■ TEXT PROVIDED ■
Secondly, out of the blue, Tsvangirayi was handed victory on a silver plate when Mugabe’s key man, Dr Simba Makoni, joined opposition ranks by offering to combine forces with MDC, but Dr Makoni drew a blank and was, for good measure, publicly ridiculed by Tsvangirayi as an ‘undesirable and dangerous ZANUpf turncoat’ .
At the same time, Professor Arthur Mutambara’s of another MDC faction overtures for collaboration were also given the hot iron treatment by Tsvangirayi, and thus the two ‘rejects’ went away with their critical voting blocs. What therefore happens on voting day is that every citizen who would have voted for a united opposition split the vote between Tsvangirayi and Dr Simba Makoni, thus giving Mugabe a vital competitive advantage that his co-conspirators are now exploiting to alter the election outcome at the National Command Centre.
Out of the five million so-called registered voters, an average of thirty-five percent turned out to polling stations, even in urban centres where MDC traditionally holds sway. Tsvangirayi’s urban supporters abstained mainly because they were complacent and read too much into the large crowds he was attracting at rallies. Moreover, his political message was withered, because he devoted most of his valuable time in deriding Dr Makoni and Professor Mutambara instead of amplifying his fundamental difference from Mugabe’s ZANUpf.
Tsvangirayi’s MDC was also embroiled in bitter in-fighting that saw the ‘expulsion’ of party leaders in the Midlands region, while he himself was accused of fanning division in the party’s women wing by bulldozing into the women’s council Theresa Makone – his advisor’s wife – over Lucia Matibenga, a longtime confidante and former trade union colleague. When it came to selecting candidates, accusations of favouritism, nepotism and infidelity flew from all directions at Tsvangirayi.
In the 2005 election, Mugabe constricted urban voting by placing few polling stations to wear out opposition supporters, but this time, he flooded cities with polling places so that even by mid-day, everyone who mattered had cast their votes.
In fact, at some polling centres like Alexandra Primary School in Harare’s posh Belgravia suburb, there were more polling officers than voters! To make matters worse, most polling stations each turned away an average of one hundred voters nationally for many reasons, one of which was their names, although appearing elsewhere in the Voters Roll, were not at that particular voting centre.
Mugabe’s Delimitation Commission had swapped and altered constituency boundaries to confuse people, but while ZANUpf was busy educating its faithful about this ‘anomaly’, Tsvangirayi concentrated on regional politicking.
Mugabe digging his own grave ?
Since the new electoral law demands that a presidential candidate win by a clear fifty one percent margin to avoid a deadly run off, Mugabe’s rigging system is on full alert to employ sophisticated mathematical engineering to avoid this hurdle. He tried to sneak ballot papers into the system – including postal votes, ghost polling stations and military votes – but Tsvangirayi’s election agents and independent observers picked the anomaly.
However, Mugabe’s desperation to stay in power has overwhelmed him so much that he has asked the ZEC not to announce all the results in one day. This is strategic in that he can figure out which polling centres were under represented by opposition observers then change figures at least to sneak past the critical fifty two percent mark without being noticed.
So far, MDC election spokesperson, lawyer Tendai Biti has announced that Tsvangirayi is the winner, but Mugabe’s cronies have threatened to arrest anyone who they claim violates ZEC’s sole responsibility to announce results. Indications are that MDC will sweep most urban centres, but will struggle to assert their presence in ZANUpf’s rural traditional strongholds. Amidst the abject poverty, famine and disease, only time will tell whether Mugabe’s tractors, ploughs and buses convinced villagers that ZANUpf is still the great provider.

■ WHAT YOU NEED TO DO ■
a) Answer these questions from the commentary on Zimbabwe's election:
(i) What average share of registered voters turned out at polling stations?
(ii) At which polling centre in Harare's Belgravia suburb were there more polling officers than voters?
(iii) Who is named as the MDC election spokesperson?
b) Repeat the part of the commentary on Zimbabwe's election that starts at "Mugabe digging his" and ends at "without being noticed.".

Dataset records
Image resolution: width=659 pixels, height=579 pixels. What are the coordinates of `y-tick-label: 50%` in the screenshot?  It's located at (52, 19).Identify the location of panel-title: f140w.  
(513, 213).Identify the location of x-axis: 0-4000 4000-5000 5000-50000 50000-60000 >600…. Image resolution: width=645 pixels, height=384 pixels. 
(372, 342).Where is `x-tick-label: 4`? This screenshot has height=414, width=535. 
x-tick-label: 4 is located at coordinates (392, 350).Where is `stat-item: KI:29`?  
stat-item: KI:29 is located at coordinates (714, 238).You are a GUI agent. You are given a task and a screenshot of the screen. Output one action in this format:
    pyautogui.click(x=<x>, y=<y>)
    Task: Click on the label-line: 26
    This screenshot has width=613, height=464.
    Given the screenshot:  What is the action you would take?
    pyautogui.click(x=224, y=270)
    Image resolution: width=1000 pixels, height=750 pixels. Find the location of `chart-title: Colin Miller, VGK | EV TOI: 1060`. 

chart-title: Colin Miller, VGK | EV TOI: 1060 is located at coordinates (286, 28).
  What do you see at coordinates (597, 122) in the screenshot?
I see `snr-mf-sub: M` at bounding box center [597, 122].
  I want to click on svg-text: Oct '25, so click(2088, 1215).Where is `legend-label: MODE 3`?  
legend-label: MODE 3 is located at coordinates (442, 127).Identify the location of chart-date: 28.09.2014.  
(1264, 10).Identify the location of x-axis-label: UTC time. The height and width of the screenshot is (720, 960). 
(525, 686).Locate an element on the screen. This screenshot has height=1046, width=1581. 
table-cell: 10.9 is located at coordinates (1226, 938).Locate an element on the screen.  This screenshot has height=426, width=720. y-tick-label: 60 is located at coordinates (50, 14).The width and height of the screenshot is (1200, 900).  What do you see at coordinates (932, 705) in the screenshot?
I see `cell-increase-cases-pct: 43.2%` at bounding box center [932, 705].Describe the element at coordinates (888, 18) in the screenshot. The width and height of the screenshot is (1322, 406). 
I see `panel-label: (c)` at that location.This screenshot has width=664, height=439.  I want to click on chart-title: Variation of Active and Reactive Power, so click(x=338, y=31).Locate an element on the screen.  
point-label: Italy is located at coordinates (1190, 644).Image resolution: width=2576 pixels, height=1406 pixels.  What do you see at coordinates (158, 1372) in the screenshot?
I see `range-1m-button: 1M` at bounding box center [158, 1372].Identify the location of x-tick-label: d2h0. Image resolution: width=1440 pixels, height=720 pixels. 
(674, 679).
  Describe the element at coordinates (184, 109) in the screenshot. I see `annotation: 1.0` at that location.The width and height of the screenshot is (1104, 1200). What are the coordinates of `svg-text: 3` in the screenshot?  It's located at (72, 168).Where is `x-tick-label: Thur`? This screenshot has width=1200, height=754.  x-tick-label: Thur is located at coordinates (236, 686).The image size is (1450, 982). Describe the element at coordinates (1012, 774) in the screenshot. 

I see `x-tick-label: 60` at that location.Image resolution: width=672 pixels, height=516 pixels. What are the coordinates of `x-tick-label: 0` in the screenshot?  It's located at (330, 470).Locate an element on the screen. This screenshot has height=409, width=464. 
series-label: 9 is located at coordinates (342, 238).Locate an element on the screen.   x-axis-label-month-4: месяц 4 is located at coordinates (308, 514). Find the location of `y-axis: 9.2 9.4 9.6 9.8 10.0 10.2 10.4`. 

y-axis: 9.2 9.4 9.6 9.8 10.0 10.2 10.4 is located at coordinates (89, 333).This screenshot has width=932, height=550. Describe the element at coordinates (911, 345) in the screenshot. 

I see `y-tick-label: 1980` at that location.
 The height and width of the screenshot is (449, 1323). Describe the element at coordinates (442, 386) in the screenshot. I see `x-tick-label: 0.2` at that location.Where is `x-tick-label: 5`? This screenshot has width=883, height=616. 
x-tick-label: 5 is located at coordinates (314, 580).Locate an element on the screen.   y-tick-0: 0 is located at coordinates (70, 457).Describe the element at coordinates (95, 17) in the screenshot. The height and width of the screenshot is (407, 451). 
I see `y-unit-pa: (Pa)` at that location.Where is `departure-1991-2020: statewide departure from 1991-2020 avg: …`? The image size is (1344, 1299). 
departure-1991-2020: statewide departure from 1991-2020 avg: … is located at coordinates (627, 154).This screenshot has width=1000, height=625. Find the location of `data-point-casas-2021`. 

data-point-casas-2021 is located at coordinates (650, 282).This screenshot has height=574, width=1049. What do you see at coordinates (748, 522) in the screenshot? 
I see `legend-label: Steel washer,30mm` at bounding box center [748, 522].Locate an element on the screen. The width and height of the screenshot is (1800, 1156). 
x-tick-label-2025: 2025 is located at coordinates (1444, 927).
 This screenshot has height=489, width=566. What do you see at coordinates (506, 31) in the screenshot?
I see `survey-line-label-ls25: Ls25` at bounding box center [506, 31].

■ ANSWERS FOR THE EXERCISE ■
a)
(i) An average of thirty-five percent.
(ii) Alexandra Primary School.
(iii) Tendai Biti, a lawyer.

b)
Mugabe digging his own grave ?
Since the new electoral law demands that a presidential candidate win by a clear fifty one percent margin to avoid a deadly run off, Mugabe’s rigging system is on full alert to employ sophisticated mathematical engineering to avoid this hurdle. He tried to sneak ballot papers into the system – including postal votes, ghost polling stations and military votes – but Tsvangirayi’s election agents and independent observers picked the anomaly.
However, Mugabe’s desperation to stay in power has overwhelmed him so much that he has asked the ZEC not to announce all the results in one day. This is strategic in that he can figure out which polling centres were under represented by opposition observers then change figures at least to sneak past the critical fifty two percent mark without being noticed.